在此論文裡，我們將探討橫向結晶(Lateral-Growth Crystallization, LGC)與準分子雷射結晶(Excimer Laser Crystallization, ELC)之N型複晶矽薄膜電晶體在低溫下所衍生的效應，並進一步研究通道中主晶界(main-Grain Boundary, main-GB)對於薄膜電晶體的影響，在此分為三種：主晶界之方向垂直於通道並位於通道中央(VGB)、平行於通道(PGB)與沒有晶界存在於通道中(NGB)之三種元件。 我們亦研究準分子雷射結晶P型通道複晶矽薄膜電晶體的可靠度。利用直流操作來模擬低溫複晶矽薄膜電晶體在使用後的劣化情形，並對閘極施加不同的電壓與操作在不同溫度下，試圖找出元件在劣化情況下的相關係數與其劣化機制。除此之外，我們還探討元件在負偏壓下之溫度不穩定性(Negative Bias Temperature Instability, NBTI)的動態回復與尺寸效應。

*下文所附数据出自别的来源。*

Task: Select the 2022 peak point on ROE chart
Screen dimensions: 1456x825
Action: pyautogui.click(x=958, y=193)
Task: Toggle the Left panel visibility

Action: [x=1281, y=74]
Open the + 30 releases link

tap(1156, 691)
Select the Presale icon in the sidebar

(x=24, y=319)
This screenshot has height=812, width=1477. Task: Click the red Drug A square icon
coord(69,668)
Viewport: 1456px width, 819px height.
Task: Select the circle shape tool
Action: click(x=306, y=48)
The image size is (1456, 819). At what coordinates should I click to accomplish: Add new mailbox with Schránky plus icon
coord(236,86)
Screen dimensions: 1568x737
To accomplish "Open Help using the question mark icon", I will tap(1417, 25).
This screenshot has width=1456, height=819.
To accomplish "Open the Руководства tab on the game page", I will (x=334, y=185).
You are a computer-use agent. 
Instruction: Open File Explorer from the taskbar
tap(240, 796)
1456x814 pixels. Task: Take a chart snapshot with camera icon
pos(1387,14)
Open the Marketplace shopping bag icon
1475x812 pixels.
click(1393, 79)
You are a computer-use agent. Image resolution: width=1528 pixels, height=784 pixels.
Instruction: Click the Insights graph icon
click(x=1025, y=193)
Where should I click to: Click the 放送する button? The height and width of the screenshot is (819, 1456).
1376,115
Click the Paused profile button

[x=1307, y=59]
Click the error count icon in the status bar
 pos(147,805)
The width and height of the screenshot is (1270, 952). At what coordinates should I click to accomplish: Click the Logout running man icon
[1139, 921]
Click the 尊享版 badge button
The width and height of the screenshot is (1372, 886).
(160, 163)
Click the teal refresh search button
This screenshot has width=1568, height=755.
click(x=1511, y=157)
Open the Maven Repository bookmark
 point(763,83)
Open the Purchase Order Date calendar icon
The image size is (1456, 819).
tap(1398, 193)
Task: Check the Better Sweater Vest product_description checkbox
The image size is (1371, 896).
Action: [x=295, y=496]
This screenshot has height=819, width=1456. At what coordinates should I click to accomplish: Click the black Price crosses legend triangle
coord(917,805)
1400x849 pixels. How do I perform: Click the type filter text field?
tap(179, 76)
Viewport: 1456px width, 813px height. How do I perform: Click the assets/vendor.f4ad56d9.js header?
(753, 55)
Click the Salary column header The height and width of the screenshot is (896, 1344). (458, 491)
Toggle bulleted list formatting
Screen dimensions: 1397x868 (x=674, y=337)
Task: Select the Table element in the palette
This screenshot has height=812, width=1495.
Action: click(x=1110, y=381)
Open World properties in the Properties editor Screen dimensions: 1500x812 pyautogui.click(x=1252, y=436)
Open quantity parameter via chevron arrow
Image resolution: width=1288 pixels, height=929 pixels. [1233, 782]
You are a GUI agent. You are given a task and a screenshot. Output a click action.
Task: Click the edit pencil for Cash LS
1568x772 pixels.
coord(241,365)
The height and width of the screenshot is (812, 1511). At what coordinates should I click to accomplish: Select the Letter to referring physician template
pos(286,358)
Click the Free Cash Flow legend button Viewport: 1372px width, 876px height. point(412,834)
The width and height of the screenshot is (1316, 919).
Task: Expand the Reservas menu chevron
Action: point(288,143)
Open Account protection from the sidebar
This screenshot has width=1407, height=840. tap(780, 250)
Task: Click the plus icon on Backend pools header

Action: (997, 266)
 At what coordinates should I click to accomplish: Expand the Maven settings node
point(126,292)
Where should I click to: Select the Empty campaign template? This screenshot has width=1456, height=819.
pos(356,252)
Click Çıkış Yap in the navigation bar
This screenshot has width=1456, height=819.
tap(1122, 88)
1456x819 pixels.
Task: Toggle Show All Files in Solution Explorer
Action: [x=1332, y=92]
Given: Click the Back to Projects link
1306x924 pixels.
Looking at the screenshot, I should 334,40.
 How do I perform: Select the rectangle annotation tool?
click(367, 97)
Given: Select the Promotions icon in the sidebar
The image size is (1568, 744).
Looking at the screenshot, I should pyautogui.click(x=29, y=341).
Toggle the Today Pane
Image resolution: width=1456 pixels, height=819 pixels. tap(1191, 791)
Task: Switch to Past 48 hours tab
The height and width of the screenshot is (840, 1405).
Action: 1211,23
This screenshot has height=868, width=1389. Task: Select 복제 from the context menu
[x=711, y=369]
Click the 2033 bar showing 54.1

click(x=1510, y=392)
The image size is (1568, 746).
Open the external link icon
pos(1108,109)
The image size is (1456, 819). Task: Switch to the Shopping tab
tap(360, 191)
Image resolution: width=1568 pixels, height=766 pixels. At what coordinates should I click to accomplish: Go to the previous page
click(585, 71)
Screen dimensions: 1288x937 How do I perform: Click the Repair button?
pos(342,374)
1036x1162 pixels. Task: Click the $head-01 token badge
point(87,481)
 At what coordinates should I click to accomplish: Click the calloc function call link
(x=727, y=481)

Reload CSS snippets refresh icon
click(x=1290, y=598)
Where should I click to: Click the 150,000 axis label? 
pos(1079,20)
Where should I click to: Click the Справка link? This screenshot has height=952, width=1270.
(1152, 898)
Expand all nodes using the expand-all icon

In this thesis, we investigate the effects of cryogenic temperature and the main-Grain Boundary (main-GB) orientation in the channel region of N-type polycrystalline silicon thin film transistors (N-type poly-Si TFTs) fabricated by the Lateral-Growth Crystallization (LGC) and Excimer Laser Crystallization (ELC). Dividing the thin film transistors fabricated by lateral-growth crystallization into three kinds further. Described as follows: (1)The orientation of the main-GB is perpendicular to the channel and lie in the middle of the channel, abbreviated VGB. (2)The orientation of the main-GB is parallel with the channel, abbreviated PGB. (3)Without main-GB exists in the channel region, so called NGB. We also study the reliability of p-type polycrystalline silicon thin film transistors (P-type poly-Si TFTs) fabricated by the ELC method. We utilize DC stress to simulate the operation of P-type poly-Si TFTs and observe the degradation degree. Then, adding the different gate bias and operating under various temperature, try to find the coefficients concerned with degradation and its mechanism of the TFTs. Additionally, we also research the dynamic recovery and dimensional effects under Negative Bias Temperature Instability, abbreviated the NBTI.